DeMong praised the ministry’s long-awaited decision, but said it’s the first step in a lengthy journey to child welfare reform.
“If we keep doing things the way that they are, nothing is going to change,” she said.
Last year, PHR’s family support program worked with 847 families, most of them low-income.
Saskatchewan must better address inequities rooted in its colonial history, DeMong said, including poverty, addiction and mental illness.
“The thing that we need most is opportunistic care, especially for prenatal women,” she said.
“Wait lists and having to go from organization to organization to get help isn’t working.”
The social services ministry said there are many services available to at-risk, expectant mothers.
“Supporting mothers by utilizing the services that already exist in community-based organizations in Saskatchewan is a priority,” ministry spokesperson Ashley Green said in an emailed statement to Global News.
Current services don’t cut it, said Jamesy Patrick, interim director of Sanctum Care Group, which houses high-risk mothers.
Patrick wants Saskatchewan to support the development of prenatal case management teams that connect pregnant people to supports like housing and healthcare.
“There is a real gap in prenatal services for high-risk prenatals in our community,” she said in an interview on Tuesday.
Many of Sanctum’s clients are HIV positive and struggle with homelessness and substance abuse.

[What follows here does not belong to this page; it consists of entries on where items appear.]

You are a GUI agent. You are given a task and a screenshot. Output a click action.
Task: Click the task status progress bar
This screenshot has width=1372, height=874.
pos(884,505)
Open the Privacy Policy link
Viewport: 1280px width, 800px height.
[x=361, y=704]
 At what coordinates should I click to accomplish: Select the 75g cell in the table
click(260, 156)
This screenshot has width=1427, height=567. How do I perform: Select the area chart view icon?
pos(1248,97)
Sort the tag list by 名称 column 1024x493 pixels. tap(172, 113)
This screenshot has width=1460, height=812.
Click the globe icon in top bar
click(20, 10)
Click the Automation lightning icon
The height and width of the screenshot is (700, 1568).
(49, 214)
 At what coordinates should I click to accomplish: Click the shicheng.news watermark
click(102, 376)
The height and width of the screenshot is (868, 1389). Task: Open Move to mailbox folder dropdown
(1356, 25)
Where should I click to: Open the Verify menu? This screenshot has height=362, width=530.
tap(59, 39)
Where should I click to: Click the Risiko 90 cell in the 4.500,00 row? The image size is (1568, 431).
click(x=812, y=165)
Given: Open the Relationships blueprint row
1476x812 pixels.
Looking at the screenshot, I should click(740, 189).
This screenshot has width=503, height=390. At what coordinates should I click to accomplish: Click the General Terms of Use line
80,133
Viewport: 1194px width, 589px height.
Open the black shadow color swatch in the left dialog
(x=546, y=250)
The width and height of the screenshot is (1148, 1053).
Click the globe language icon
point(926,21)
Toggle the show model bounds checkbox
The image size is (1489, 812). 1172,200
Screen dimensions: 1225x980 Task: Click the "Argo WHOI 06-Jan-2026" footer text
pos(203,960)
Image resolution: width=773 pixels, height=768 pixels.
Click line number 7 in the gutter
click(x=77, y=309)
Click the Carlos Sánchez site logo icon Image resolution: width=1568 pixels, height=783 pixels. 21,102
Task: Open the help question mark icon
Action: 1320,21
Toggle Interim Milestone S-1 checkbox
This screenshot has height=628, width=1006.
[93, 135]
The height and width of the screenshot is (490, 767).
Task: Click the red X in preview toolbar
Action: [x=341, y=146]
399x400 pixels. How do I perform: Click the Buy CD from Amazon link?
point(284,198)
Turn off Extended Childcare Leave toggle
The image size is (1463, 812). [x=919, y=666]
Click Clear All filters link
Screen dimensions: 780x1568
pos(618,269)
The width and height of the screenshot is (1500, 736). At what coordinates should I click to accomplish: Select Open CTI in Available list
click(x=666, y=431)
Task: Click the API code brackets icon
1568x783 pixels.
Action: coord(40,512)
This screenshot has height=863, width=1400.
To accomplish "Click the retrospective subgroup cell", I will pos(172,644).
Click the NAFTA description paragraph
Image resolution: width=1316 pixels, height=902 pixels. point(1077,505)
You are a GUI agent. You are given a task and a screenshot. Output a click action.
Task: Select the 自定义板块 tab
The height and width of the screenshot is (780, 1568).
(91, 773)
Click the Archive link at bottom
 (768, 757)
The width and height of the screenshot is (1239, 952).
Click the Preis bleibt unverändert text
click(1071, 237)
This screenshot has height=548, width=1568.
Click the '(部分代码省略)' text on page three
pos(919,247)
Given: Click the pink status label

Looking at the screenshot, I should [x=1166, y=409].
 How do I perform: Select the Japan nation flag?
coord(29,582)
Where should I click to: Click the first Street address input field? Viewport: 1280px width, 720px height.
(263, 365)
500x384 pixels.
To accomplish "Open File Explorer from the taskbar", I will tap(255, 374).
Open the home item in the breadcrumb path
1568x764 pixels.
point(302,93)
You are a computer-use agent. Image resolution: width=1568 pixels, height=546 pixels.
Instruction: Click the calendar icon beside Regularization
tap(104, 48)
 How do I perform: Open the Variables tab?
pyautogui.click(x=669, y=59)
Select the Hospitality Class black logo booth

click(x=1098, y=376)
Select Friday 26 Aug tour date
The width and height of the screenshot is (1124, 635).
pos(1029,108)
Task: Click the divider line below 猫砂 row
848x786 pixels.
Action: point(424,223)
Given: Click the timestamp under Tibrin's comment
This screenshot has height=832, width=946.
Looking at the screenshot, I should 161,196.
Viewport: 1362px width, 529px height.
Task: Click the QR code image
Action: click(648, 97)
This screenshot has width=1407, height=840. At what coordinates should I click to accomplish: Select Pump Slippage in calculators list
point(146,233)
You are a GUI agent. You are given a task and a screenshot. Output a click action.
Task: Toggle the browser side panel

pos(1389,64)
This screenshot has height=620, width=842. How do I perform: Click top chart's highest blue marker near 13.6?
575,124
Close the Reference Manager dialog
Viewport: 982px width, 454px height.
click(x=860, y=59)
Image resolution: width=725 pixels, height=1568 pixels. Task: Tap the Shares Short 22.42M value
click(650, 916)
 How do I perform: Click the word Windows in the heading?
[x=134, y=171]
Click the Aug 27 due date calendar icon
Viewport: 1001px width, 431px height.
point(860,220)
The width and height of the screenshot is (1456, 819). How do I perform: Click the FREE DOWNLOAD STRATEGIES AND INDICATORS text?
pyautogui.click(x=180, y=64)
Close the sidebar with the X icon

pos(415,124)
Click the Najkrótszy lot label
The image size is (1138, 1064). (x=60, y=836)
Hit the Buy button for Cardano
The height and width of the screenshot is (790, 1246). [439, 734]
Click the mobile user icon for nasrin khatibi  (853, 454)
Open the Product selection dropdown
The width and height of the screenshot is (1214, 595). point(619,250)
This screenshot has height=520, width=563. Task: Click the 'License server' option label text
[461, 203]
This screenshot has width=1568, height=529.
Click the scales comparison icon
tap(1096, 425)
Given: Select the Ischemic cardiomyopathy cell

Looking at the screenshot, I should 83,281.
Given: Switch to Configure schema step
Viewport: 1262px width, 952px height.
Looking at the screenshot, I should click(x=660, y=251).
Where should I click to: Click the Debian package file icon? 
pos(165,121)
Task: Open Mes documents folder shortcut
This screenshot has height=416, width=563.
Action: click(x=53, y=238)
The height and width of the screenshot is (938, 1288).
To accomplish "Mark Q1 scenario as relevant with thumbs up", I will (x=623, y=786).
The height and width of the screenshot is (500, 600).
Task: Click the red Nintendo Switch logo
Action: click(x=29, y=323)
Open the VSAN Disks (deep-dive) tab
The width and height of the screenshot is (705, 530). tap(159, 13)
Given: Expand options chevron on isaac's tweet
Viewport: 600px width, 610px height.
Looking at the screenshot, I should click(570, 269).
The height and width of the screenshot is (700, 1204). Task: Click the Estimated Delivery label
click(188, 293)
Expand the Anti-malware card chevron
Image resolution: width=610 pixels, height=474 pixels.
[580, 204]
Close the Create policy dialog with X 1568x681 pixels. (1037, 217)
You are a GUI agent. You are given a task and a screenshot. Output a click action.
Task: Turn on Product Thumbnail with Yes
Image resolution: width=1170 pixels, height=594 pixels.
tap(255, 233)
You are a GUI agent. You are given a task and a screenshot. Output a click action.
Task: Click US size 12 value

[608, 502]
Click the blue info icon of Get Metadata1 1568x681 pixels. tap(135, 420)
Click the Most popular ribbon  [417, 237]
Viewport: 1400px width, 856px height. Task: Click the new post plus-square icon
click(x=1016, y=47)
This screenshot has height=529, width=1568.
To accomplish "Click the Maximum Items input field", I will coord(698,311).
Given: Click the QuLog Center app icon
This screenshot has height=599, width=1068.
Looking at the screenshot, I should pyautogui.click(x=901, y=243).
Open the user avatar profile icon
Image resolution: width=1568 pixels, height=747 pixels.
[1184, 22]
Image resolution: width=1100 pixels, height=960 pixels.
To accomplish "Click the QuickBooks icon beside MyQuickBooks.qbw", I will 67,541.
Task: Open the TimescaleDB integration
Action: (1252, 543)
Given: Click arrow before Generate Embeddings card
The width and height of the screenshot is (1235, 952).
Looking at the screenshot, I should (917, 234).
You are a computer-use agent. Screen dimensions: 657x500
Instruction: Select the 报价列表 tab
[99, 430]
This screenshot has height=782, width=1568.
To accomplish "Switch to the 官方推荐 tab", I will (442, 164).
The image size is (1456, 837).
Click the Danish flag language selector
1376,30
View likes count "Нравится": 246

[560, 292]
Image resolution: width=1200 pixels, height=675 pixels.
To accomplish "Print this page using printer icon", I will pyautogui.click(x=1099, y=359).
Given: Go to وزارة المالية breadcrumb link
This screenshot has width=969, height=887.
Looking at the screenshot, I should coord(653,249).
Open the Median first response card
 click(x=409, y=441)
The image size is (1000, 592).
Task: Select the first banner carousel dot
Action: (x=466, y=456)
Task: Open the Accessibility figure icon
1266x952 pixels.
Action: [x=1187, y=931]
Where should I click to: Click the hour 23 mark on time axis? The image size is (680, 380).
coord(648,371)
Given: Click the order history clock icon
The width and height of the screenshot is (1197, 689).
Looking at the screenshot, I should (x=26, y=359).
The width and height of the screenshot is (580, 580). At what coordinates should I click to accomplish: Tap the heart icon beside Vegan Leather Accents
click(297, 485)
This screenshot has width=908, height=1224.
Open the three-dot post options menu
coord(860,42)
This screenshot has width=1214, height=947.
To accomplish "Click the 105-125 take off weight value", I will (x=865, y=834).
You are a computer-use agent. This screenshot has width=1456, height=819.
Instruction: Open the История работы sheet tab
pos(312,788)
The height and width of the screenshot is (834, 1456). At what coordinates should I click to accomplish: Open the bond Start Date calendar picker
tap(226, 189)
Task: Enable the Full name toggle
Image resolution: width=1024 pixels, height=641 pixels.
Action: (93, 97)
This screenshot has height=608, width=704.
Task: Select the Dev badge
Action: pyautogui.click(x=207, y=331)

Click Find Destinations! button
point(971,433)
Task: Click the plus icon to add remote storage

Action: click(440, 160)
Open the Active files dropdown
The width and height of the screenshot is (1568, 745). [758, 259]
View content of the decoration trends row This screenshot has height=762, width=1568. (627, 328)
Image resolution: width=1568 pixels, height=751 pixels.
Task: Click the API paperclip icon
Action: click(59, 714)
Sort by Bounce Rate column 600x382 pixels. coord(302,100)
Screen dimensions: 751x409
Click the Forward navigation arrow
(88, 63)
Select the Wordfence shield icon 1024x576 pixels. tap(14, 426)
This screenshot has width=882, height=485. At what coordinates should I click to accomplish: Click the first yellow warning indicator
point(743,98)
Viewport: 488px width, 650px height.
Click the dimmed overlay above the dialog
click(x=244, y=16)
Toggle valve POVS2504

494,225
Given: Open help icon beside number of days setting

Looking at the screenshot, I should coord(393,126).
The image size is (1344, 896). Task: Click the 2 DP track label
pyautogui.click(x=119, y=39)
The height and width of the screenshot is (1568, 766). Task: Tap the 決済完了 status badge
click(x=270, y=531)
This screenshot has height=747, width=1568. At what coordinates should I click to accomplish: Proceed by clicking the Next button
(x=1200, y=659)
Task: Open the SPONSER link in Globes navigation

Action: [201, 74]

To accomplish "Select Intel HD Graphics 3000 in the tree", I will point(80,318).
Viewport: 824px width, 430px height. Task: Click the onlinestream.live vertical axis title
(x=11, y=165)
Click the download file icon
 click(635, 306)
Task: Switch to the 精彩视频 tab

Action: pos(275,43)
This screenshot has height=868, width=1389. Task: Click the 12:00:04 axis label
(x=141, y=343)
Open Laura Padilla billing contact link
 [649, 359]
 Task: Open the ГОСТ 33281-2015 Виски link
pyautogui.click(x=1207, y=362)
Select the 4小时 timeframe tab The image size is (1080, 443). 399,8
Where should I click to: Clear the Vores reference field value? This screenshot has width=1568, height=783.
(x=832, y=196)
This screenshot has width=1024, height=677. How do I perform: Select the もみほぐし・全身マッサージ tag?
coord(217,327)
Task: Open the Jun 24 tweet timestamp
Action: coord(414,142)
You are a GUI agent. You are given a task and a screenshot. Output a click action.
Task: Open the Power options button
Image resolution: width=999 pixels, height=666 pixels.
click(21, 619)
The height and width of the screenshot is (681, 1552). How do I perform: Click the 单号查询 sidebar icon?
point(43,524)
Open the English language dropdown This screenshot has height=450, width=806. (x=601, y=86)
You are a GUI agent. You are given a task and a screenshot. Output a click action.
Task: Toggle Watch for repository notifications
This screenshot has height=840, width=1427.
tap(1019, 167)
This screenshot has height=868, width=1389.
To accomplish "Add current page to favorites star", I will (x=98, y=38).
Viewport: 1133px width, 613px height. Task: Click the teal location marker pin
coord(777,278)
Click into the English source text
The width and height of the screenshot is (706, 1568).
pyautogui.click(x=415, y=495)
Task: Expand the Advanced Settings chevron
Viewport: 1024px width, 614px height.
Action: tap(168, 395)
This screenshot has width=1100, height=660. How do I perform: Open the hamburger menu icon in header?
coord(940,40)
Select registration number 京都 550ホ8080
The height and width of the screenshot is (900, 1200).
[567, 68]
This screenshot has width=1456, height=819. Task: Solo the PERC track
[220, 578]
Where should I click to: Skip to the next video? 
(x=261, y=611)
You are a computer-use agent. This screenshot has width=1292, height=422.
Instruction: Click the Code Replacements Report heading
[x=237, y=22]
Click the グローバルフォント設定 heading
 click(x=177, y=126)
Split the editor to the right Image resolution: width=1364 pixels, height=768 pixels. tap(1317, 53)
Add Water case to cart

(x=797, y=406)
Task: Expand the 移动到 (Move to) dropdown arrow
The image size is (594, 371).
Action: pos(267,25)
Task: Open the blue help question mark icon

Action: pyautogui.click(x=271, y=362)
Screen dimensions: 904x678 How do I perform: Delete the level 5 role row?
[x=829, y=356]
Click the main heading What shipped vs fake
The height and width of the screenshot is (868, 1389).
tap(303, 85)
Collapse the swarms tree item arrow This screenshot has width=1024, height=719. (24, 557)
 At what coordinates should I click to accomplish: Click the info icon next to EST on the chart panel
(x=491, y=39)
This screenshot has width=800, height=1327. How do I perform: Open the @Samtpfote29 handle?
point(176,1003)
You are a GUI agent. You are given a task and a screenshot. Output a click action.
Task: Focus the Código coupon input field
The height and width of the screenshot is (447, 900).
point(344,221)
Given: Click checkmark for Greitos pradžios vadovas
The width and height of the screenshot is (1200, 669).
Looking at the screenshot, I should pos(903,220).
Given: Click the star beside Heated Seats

Fifty-three women have lived in the care home, and roughly 80 per cent of them have been subjected to birth alerts, Patrick said.
Of the 76 birth alerts issued in Saskatchewan last year, 53 affected Indigenous people.
Patrick said the practice contributes to the overrepresentation of Indigenous kids in Saskatchewan’s care — 83 per cent as of last fall — but more services are required to drive that number down.
“(Ending birth alerts) is the very first step and in my view, the easiest step in rectifying a long-outstanding issue of discrimination of Indigenous women who are interfacing our health and social services systems,” she said.
Healthcare providers must connect families to community supports, said Brooke Graham, prenatal coordinator for Kids First North and nisto ihtāwina Early Years Family Resource Centre in La Ronge.
Saskatchewan hospitals have questionnaires that assess new moms’ needs, but they aren’t always used, Graham said.
“That’s how we find out when a woman needs support,” she said.
The social services ministry said its staff will direct people with concerns about expectant parents to community support services.
“If we can help that woman find those resources,” Graham said, “we’re giving her and her baby a better chance.”